Interestingly, Oracle is not alone in buying. VMware, Inc. (NYSE:VMW), its close competitor, last week revealed a $1.26 billion deal to buy Nicira, a networking-software provider. The deal actually exclaims the technology suppliers’ growing interests in networking related companies.
In case you think the deals are over, think again. The deals are far from over and there is a very high possibility that either of the two, or another competitor all together, will top the headlines very soon for yet another buy. Technology supplying heavyweights currently have an inherent slant towards standout networking solutions; something that has created a bandwagon effect characterized by endless buying deals.
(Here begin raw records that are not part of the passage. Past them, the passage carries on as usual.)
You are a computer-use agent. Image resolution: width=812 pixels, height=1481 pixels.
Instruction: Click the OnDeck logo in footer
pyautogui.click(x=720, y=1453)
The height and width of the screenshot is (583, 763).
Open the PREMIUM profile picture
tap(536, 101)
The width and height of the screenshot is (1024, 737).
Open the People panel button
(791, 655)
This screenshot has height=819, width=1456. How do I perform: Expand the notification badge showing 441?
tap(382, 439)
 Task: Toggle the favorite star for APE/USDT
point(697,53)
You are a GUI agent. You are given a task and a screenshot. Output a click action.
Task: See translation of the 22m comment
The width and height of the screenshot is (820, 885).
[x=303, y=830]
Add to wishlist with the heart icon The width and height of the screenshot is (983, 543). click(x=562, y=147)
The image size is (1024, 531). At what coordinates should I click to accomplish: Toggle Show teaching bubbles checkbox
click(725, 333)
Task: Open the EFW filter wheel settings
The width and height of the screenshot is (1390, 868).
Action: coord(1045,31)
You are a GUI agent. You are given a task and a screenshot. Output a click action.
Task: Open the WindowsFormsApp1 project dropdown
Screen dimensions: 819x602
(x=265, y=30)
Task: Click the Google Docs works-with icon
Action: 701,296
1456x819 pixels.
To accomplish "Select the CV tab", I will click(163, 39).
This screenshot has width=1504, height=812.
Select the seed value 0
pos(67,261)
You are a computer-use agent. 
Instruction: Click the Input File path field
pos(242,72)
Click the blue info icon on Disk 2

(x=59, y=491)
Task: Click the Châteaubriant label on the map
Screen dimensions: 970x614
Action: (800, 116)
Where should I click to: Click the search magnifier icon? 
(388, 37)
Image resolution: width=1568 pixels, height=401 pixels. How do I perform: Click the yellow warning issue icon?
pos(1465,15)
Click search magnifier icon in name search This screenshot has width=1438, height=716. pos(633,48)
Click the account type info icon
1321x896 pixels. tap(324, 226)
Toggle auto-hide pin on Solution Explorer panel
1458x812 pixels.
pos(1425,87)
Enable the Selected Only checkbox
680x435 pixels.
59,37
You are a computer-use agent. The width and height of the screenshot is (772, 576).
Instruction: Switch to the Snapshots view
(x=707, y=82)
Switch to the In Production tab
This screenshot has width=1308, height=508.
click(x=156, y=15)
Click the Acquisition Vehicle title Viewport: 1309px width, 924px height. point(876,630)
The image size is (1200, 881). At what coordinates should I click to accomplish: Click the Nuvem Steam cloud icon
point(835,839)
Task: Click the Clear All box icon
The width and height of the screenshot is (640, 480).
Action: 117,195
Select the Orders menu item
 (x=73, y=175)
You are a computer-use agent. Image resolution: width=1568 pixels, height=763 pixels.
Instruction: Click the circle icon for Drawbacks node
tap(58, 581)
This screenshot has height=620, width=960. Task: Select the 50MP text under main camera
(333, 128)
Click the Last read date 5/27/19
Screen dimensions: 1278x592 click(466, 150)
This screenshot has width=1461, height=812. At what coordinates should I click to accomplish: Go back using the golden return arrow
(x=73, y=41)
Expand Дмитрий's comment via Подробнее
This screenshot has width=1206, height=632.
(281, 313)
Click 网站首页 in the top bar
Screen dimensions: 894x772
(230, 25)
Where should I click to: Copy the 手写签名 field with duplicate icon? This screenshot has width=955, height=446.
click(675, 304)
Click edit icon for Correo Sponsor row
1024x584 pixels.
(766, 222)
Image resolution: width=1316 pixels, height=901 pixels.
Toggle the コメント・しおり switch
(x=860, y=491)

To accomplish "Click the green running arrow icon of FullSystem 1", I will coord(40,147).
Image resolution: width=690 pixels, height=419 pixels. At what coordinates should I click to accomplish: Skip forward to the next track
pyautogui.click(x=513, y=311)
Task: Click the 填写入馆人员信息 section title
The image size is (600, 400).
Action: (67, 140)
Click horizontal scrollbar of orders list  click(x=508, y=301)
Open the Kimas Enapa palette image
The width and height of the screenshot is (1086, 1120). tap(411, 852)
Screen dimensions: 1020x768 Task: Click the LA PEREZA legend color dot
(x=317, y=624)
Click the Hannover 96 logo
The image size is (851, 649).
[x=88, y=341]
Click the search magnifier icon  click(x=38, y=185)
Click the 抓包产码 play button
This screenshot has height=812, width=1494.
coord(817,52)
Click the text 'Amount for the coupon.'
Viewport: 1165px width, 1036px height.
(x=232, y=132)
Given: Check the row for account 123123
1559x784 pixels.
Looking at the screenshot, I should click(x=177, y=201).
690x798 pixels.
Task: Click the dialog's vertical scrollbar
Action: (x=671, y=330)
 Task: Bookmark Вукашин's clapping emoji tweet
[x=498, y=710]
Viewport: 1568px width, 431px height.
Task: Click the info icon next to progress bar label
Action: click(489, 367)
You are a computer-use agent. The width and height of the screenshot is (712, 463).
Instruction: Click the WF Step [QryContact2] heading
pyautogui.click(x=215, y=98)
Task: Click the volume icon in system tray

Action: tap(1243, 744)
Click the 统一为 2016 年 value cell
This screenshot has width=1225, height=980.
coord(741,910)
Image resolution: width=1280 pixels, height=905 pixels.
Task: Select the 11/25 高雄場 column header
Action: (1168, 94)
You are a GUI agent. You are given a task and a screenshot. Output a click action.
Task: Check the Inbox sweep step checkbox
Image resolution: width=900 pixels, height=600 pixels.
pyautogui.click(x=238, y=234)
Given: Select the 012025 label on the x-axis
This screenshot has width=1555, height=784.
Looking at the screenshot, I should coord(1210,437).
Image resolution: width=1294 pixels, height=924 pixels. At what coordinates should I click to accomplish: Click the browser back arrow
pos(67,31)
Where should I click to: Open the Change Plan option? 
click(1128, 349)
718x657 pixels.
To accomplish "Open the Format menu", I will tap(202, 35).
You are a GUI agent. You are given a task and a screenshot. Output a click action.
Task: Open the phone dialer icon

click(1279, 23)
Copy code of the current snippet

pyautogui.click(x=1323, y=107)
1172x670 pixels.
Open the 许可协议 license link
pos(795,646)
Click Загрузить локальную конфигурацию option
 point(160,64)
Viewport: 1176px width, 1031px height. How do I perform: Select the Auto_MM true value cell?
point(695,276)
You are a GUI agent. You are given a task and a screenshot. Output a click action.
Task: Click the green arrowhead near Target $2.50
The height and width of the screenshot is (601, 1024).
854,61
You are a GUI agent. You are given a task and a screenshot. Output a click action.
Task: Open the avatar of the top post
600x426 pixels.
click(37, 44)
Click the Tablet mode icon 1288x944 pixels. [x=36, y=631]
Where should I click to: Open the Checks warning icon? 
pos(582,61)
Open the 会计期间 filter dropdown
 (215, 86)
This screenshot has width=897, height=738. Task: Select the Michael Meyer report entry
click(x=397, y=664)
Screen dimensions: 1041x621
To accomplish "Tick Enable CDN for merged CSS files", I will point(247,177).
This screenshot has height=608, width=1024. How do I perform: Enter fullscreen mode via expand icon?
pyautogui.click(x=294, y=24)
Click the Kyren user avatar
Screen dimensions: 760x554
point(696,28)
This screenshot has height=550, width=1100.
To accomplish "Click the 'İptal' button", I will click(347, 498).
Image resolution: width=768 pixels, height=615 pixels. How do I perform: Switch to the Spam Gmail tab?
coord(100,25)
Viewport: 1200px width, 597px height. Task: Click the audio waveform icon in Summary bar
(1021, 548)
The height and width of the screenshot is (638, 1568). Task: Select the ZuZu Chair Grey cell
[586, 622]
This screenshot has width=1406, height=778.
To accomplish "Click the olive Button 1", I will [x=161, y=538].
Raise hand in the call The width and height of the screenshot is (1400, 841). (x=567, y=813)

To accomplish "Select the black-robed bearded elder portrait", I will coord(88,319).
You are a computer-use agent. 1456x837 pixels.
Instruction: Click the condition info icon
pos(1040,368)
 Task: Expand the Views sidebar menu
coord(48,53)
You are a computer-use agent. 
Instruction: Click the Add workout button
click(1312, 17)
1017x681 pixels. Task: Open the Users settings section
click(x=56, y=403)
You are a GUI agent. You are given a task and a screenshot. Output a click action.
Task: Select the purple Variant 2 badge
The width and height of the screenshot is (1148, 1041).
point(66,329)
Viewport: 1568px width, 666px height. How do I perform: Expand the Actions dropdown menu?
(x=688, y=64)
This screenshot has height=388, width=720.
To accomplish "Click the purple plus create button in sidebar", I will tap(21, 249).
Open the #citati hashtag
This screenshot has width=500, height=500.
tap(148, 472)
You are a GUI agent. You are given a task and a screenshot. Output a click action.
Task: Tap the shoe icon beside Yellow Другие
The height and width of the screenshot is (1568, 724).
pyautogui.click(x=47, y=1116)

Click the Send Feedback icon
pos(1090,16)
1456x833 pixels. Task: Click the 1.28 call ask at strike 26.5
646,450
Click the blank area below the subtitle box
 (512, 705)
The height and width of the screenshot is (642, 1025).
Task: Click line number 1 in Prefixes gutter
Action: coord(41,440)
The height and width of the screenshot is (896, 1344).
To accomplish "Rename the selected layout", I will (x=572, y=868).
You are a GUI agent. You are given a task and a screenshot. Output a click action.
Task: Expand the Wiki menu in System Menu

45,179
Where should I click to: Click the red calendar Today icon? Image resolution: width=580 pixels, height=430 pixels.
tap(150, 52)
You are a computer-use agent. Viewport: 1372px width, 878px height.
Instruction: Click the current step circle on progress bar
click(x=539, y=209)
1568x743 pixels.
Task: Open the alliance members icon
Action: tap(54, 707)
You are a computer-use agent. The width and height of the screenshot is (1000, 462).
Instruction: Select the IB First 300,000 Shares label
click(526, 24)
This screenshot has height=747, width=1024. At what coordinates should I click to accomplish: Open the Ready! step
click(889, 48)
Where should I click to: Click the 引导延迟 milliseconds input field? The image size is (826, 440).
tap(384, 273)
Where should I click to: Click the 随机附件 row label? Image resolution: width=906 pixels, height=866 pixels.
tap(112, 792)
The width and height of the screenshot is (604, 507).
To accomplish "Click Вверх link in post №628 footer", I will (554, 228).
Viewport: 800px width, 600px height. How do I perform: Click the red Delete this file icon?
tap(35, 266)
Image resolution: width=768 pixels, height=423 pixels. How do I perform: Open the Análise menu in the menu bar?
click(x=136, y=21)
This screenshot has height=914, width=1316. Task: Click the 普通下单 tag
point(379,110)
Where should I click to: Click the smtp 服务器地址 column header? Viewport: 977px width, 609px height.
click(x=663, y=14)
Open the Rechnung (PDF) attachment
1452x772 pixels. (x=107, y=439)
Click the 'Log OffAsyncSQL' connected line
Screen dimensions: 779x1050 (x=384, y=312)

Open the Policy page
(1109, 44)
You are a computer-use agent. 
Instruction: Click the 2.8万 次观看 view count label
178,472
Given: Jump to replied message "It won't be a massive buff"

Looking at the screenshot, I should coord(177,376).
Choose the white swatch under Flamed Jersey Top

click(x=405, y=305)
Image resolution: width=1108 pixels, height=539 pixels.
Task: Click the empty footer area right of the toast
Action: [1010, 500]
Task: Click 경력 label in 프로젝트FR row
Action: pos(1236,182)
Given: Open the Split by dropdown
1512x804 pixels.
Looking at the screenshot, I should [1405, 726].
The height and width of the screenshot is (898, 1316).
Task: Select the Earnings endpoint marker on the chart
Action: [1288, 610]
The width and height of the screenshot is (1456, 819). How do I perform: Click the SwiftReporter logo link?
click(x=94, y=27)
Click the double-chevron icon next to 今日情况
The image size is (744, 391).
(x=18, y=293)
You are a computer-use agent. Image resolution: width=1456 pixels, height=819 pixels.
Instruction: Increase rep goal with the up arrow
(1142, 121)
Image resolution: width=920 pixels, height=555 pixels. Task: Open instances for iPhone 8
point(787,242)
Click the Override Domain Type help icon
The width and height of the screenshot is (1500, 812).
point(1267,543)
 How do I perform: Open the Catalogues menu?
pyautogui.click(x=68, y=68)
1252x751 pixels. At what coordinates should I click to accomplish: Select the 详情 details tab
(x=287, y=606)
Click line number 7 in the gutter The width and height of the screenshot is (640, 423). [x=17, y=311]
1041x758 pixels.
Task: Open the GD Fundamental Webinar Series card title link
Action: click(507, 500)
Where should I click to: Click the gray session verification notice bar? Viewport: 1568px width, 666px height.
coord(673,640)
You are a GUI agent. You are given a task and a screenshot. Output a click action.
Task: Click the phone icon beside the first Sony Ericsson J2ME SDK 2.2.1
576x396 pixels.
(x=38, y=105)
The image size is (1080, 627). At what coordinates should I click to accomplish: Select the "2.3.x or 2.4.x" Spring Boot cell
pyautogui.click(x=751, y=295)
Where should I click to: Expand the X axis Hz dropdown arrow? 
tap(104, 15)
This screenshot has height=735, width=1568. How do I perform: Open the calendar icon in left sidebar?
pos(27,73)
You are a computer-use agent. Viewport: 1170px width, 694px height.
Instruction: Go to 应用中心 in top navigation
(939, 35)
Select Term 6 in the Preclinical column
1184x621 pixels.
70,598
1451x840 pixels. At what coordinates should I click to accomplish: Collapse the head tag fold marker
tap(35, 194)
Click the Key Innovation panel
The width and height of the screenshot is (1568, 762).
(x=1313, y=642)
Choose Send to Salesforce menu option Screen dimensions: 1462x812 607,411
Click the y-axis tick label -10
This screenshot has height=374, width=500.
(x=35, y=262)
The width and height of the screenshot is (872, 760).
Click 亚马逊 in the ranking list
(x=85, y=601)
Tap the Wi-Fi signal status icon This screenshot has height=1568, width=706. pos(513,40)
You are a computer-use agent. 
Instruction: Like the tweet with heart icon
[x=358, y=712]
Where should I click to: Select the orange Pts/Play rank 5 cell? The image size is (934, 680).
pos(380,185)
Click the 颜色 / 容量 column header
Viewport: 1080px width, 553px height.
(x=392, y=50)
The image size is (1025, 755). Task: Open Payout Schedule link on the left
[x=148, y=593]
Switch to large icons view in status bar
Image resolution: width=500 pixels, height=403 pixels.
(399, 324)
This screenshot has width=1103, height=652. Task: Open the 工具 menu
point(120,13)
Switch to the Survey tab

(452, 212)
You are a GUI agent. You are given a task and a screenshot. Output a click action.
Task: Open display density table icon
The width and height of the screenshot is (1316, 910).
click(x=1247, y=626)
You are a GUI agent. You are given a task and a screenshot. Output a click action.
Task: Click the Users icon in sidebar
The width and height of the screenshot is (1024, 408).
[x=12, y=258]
Why the need to buy new, emerging companies?
This is perhaps the question that underlies the whole scenario. Technology supplying companies are going through thick and thin, in their attempts to buy new companies and still maintain a positive outlook on their bottom lines. This demonstrates the importance on these companies to their activities.
Smaller companies extend innovation and a fresh set of ideas which are very important to technology suppliers. The corporate market is very dynamic, constantly changing form, depending on consumer needs. As such, if a technology supplier, for example Oracle, fails to have a host of ideas suited for different scenarios, it may very well bite the dust.
Oracle’s latest deal heightens the endless debate, rallied by shareholders, who argue that the company is more concerned about its interests than it is about shareholders. This deal represents director Mark .V Hurd’s consistent hard work ever since he joined Oracle in September 2010. Hurd was the former CEO at Hewlett-Packard Company (NYSE:HPQ), and he had resigned from the company, following HP’s allegations that he was secretly running a personal relationship on the company’s hard earned money.